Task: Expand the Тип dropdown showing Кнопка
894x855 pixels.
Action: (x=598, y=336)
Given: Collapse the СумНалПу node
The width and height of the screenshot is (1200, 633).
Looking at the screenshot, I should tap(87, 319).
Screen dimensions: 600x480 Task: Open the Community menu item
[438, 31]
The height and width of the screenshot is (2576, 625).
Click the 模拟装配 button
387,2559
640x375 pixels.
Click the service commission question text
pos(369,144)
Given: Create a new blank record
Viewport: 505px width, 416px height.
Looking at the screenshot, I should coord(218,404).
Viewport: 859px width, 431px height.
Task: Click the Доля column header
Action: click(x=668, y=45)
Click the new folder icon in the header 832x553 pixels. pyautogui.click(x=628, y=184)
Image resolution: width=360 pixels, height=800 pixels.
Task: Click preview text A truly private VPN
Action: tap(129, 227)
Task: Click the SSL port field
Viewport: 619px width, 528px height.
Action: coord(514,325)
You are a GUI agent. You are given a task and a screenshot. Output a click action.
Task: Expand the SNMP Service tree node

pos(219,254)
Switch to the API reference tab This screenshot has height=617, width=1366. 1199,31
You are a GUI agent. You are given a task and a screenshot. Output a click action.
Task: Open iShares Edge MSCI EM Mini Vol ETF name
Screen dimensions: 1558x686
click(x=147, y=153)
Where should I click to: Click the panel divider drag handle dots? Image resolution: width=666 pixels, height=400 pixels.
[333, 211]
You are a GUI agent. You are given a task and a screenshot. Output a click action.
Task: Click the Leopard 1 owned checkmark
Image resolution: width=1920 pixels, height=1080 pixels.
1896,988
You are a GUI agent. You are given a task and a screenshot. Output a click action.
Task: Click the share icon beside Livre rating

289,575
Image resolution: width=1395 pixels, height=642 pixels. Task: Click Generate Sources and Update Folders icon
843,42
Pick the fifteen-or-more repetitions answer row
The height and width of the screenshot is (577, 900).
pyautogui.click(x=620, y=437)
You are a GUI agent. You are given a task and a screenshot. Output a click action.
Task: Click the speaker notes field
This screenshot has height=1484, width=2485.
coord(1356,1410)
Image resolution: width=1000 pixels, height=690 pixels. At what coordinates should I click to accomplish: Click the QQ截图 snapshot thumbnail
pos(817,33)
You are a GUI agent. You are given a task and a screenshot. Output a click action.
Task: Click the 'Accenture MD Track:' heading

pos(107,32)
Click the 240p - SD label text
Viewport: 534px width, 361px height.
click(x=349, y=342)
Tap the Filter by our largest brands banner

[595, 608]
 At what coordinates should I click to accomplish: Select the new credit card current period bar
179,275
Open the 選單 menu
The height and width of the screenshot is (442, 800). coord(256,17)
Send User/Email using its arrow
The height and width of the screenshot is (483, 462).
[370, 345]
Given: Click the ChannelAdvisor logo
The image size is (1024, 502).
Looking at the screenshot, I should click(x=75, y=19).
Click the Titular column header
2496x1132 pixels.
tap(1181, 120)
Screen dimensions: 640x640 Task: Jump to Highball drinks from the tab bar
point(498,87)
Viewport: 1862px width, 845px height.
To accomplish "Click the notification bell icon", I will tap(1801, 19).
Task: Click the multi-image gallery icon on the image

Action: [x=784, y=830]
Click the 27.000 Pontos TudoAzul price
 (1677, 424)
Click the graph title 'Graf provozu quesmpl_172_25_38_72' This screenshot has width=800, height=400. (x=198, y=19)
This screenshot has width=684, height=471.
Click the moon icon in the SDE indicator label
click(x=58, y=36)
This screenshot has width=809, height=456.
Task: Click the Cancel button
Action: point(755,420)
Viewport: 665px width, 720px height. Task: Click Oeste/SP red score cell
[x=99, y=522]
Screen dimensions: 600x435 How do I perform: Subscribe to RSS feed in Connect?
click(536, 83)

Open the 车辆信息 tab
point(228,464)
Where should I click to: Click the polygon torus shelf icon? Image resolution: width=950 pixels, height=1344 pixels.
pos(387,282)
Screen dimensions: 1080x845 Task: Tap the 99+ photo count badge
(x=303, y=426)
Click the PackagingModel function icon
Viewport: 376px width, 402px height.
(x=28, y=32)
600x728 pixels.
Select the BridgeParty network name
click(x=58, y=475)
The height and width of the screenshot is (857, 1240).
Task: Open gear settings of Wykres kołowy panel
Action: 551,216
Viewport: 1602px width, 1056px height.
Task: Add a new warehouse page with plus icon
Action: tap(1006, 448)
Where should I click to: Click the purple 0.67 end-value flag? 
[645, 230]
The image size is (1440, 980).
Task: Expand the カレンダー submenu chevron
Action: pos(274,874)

Problem details -
Extract every line above containing the word "field".

Answer area -
Task: Click the SSL port field
Task: Click the speaker notes field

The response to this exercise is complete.